There’s a ton of fine print in our everyday lives that we almost have to ignore. Each time you download an iPhone operating system update, for instance, up pops an agreement a mile long. I still don’t know what it says, but knowing Apple it probably claims that you should be grateful Apple even lets you own one of its precious gadgets. Don’t even think about legal action. And have you ever read your cable service agreement? I dare you.
Forced arbitration isn’t all that unusual. It’s part of every brokerage agreement, for instance. If you lost a lot of money because your broker sold you risky junk bonds when you thought you’d be getting safer treasury bonds, any dispute coming out of it goes to arbitration. And it’s common among corporations, too, which makes sense if they want to avoid litigation. (Oddly enough, I found a New York state court case in which General Mills sued to void a mandatory arbitration clause in a contract it had with another company.)
But what’s outrageous here is that General Mills seems to be seeking shelter from class action or consumer advocate cases even if it engages in bad corporate behavior: violating nutritional labeling laws, say. Consumers in Florida and California, for instance, sued the company over health benefit claims made by its Yoplait YoPlus and Nature Valley products. The company says its health and nutrition claims are correct — and doesn’t see why it should be subject to a class action claim. You got a beef over yogurt, let’s go to arbitration.
There’s a lot at stake. For decades, the corporate bar and the tort bar — which handles personal injury and class action cases — have been a war over who can sue and under what conditions. Corporations see themselves as victims of overzealous (read ambulance chasing) lawyers. And that’s been true in some abusive disputes such as asbestos litigation. To some degree legislators have agreed with them. Bad corporate behavior, though, never seems to go out of fashion. And given the ineffectiveness of regulators or legislators in reining it in, tort lawyers have acted as the biggest restraint against misbehaving companies.
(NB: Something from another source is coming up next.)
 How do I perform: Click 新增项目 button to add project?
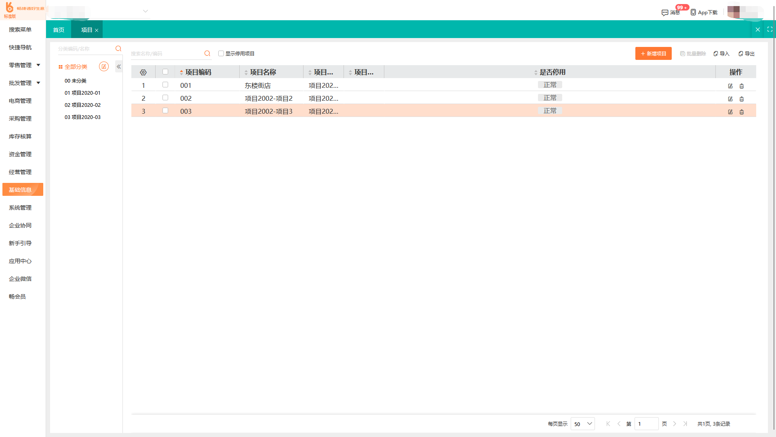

So maybe as consumers we have to turn the tables on the corporate lawyers. Dear General Mills, please read and endorse this e-mail agreement which states the terms under which I am willing to become a consumer of your trusted brands. You understand that I can’t trust you, because corporate behavior since the Pure Foods Act of 1906 has told me not to. I understand that if my Betty Crocker cake fails to rise— my bad. As for everything else, all bets are off. And by the way: By clicking on this article, you’ve already agreed.